- TASK TO CARRY OUT:
Please quote the items below word for word, beginning with the first line and ending after the line that contains "coord(319,618)".

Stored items
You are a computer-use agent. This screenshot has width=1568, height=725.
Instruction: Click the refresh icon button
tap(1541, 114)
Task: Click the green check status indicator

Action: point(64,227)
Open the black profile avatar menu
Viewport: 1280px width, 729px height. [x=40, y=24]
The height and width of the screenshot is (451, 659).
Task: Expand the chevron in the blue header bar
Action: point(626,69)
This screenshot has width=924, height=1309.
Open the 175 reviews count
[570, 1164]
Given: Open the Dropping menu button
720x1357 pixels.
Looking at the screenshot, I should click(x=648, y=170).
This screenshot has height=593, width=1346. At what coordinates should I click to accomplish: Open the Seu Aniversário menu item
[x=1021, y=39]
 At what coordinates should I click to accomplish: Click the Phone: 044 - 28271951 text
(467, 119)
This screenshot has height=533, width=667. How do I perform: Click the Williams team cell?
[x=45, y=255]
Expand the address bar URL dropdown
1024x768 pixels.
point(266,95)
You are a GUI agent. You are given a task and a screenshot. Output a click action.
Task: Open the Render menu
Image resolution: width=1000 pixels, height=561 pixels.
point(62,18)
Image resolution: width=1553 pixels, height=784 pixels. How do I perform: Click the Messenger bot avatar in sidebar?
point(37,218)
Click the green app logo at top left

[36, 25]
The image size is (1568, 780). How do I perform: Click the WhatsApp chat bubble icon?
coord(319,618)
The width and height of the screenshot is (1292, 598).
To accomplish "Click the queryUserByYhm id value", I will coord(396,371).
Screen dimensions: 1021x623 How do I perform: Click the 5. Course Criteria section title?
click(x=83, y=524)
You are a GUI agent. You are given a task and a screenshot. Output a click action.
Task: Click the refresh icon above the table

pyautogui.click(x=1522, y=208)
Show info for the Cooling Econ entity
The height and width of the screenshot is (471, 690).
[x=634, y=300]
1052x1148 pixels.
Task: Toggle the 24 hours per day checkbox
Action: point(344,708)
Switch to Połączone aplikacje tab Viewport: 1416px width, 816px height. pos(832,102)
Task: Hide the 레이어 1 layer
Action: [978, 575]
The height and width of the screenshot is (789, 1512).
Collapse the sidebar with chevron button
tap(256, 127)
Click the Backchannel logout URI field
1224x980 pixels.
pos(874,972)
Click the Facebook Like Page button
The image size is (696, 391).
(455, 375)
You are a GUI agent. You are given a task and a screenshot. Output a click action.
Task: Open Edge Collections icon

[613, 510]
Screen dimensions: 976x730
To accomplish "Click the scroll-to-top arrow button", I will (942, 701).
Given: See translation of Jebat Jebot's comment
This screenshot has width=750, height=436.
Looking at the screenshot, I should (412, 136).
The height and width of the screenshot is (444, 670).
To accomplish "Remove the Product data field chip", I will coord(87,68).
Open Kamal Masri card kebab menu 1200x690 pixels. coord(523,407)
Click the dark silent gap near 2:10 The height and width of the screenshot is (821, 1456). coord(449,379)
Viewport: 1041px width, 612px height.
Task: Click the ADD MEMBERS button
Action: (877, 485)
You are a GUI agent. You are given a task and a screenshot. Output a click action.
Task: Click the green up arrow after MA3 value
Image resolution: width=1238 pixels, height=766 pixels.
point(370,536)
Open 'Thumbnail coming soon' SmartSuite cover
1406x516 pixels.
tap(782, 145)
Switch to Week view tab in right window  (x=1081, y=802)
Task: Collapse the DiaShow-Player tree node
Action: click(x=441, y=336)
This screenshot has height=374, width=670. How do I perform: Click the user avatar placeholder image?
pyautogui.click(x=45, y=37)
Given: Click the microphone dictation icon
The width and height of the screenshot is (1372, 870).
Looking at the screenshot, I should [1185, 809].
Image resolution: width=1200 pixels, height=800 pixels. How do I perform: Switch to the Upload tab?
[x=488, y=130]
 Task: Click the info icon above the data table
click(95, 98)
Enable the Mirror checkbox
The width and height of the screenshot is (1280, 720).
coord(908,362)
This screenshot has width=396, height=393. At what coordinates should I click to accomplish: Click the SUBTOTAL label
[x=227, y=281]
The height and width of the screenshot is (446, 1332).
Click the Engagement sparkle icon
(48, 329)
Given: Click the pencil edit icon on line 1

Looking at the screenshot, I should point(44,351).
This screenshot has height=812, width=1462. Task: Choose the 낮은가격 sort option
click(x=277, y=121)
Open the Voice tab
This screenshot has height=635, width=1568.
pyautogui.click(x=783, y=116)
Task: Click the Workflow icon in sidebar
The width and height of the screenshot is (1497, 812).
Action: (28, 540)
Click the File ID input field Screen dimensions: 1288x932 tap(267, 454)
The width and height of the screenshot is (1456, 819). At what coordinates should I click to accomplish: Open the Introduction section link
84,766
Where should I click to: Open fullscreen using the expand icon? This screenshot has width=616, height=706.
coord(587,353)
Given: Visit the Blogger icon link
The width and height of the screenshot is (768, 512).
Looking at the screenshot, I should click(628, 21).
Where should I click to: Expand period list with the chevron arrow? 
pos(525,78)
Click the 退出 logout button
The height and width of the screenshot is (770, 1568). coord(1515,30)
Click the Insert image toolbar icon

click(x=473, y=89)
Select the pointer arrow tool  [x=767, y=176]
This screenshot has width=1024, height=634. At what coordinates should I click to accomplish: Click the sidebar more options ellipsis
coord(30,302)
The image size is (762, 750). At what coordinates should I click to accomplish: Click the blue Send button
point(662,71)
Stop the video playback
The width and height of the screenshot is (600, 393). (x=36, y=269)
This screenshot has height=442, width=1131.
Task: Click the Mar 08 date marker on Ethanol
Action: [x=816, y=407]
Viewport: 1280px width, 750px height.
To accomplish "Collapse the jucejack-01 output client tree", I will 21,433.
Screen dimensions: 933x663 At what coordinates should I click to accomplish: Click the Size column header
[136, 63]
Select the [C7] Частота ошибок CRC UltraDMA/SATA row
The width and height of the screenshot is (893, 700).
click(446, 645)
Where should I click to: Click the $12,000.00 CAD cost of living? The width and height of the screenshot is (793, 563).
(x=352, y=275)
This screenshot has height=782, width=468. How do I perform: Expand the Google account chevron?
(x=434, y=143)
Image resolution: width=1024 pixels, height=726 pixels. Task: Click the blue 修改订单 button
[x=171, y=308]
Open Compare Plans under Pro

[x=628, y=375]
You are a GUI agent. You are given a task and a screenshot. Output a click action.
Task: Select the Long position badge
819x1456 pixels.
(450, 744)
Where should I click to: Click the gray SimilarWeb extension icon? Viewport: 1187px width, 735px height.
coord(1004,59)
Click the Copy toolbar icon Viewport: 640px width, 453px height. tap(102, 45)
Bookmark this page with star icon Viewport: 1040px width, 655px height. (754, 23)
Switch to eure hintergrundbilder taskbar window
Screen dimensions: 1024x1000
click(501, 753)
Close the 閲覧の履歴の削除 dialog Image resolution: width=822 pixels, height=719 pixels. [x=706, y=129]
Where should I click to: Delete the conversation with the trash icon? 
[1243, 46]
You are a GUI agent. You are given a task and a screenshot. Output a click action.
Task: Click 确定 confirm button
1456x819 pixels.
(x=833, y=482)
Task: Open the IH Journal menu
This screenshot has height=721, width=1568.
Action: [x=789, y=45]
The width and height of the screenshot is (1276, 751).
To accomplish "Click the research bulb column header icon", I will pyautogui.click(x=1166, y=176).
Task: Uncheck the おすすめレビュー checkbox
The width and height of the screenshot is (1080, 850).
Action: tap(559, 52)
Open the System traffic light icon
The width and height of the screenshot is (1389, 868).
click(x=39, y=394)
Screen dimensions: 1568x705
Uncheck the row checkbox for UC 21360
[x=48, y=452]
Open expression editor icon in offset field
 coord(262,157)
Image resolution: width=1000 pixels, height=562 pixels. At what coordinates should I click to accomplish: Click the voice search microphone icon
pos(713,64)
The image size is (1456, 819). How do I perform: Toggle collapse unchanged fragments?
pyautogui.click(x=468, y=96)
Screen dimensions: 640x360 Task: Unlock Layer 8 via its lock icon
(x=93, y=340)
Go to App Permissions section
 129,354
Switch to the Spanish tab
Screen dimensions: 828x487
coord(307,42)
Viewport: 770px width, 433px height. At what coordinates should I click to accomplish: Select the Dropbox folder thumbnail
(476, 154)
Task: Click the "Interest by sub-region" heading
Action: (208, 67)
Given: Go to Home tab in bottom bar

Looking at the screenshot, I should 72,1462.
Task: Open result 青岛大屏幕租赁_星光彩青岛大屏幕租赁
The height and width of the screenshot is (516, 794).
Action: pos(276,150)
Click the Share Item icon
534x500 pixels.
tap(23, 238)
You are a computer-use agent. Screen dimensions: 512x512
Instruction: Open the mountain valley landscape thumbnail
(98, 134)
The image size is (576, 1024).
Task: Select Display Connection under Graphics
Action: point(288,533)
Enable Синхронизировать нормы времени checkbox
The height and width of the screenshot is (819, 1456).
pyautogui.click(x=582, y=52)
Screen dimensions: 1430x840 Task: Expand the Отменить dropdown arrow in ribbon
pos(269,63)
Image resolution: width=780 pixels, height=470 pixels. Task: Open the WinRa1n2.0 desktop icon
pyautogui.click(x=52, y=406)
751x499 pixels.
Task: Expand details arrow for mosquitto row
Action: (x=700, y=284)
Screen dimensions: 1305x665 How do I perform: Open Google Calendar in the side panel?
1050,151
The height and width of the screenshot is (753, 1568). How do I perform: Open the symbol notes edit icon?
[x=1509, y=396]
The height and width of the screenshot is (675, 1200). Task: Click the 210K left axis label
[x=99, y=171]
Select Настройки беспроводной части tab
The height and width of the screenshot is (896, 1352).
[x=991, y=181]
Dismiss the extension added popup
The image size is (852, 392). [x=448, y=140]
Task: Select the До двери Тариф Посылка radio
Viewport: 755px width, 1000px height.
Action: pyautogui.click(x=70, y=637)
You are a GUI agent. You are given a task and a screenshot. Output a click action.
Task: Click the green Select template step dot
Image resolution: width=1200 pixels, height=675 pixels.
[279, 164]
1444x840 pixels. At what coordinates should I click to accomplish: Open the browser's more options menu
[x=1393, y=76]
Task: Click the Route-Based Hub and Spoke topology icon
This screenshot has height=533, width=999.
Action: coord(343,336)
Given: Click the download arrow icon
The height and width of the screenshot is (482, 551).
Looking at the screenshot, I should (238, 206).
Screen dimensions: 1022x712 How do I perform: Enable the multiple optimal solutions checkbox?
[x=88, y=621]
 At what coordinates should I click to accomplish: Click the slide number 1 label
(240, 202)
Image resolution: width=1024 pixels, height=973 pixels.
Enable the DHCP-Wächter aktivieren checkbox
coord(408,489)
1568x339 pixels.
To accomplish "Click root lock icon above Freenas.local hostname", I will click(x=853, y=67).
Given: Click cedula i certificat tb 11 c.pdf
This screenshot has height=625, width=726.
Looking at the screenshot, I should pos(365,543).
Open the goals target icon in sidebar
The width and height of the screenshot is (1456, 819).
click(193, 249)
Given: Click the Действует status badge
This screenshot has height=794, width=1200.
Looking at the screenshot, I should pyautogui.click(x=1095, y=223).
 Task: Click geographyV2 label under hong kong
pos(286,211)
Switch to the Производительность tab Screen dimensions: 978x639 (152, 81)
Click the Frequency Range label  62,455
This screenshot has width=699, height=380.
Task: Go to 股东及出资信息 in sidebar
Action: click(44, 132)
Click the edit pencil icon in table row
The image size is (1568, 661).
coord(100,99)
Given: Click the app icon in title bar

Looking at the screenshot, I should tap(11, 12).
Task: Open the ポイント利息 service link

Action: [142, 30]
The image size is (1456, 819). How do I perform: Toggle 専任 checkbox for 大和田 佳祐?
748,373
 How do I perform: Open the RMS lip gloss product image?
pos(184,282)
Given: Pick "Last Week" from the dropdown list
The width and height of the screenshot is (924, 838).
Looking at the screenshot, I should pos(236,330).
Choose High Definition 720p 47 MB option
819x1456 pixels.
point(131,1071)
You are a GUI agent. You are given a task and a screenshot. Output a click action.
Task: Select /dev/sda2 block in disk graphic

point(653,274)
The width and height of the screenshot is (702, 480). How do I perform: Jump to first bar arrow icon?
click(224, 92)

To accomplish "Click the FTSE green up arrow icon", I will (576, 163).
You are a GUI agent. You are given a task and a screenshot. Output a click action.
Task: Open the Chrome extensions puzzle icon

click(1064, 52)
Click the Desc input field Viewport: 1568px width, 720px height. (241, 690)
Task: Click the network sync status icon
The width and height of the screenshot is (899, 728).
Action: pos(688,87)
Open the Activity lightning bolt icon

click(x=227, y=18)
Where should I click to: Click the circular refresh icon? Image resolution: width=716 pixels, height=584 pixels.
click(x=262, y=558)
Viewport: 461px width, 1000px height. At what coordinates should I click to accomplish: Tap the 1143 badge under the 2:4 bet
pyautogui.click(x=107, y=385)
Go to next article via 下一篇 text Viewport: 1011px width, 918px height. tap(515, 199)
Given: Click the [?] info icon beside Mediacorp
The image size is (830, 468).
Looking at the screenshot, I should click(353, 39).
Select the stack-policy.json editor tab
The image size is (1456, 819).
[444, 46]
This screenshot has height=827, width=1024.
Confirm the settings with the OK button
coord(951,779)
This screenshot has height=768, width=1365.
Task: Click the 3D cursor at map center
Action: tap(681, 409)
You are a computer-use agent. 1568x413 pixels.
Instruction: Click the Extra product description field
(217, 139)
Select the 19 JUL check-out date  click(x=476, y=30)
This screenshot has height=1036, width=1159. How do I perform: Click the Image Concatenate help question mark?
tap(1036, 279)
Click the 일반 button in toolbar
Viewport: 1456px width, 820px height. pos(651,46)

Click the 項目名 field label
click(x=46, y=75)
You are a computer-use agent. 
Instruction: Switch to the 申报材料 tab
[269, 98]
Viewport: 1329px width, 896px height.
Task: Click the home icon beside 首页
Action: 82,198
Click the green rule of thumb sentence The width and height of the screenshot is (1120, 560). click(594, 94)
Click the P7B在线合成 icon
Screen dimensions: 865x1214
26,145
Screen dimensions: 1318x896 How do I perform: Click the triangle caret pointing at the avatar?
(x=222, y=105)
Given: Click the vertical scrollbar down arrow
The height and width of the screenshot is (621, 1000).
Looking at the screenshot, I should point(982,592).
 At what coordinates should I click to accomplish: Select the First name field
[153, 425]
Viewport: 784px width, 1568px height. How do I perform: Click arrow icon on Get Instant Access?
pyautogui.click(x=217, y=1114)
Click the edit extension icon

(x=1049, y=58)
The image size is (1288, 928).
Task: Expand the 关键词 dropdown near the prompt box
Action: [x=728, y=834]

- THE ANSWER:
You are a computer-use agent. This screenshot has width=1568, height=725.
Instruction: Click the refresh icon button
tap(1541, 114)
Task: Click the green check status indicator

Action: point(64,227)
Open the black profile avatar menu
Viewport: 1280px width, 729px height. [x=40, y=24]
The height and width of the screenshot is (451, 659).
Task: Expand the chevron in the blue header bar
Action: point(626,69)
This screenshot has width=924, height=1309.
Open the 175 reviews count
[570, 1164]
Given: Open the Dropping menu button
720x1357 pixels.
Looking at the screenshot, I should click(x=648, y=170).
This screenshot has height=593, width=1346. At what coordinates should I click to accomplish: Open the Seu Aniversário menu item
[x=1021, y=39]
 At what coordinates should I click to accomplish: Click the Phone: 044 - 28271951 text
(467, 119)
This screenshot has height=533, width=667. How do I perform: Click the Williams team cell?
[x=45, y=255]
Expand the address bar URL dropdown
1024x768 pixels.
point(266,95)
You are a GUI agent. You are given a task and a screenshot. Output a click action.
Task: Open the Render menu
Image resolution: width=1000 pixels, height=561 pixels.
point(62,18)
Image resolution: width=1553 pixels, height=784 pixels. How do I perform: Click the Messenger bot avatar in sidebar?
point(37,218)
Click the green app logo at top left

[36, 25]
The image size is (1568, 780). How do I perform: Click the WhatsApp chat bubble icon?
coord(319,618)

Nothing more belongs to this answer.